▸ **Exercise**
Pull out each line of the entries below that contains the string "screenshot", and list those lines.

▸ **Records shown**
◆ ◆ ◆ ◆ ◆ ◆ ◆

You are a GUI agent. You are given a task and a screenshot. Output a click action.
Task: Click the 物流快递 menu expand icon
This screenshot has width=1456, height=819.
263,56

◆ ◆ ◆ ◆ ◆ ◆ ◆

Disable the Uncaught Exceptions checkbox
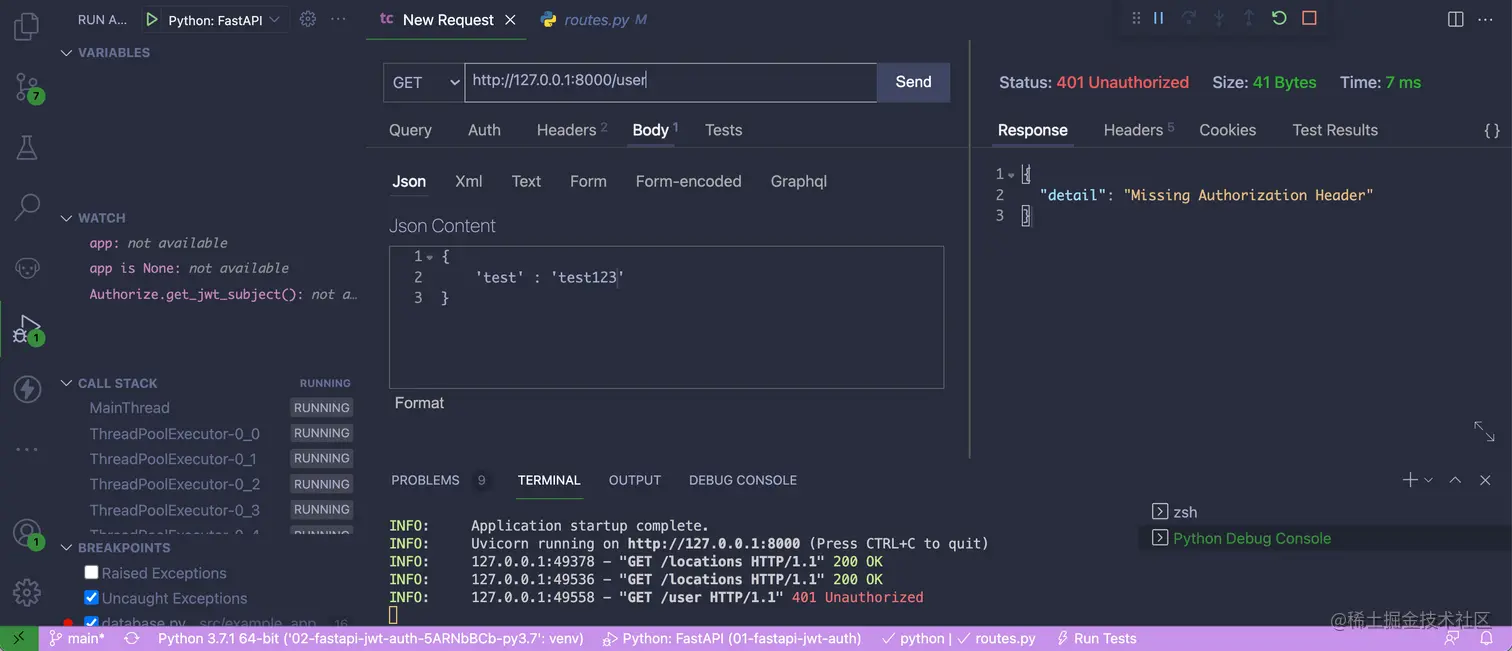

◆ ◆ ◆ ◆ ◆ ◆ ◆

▸ **Completed task**
You are a GUI agent. You are given a task and a screenshot. Output a click action.
This screenshot has width=1456, height=819.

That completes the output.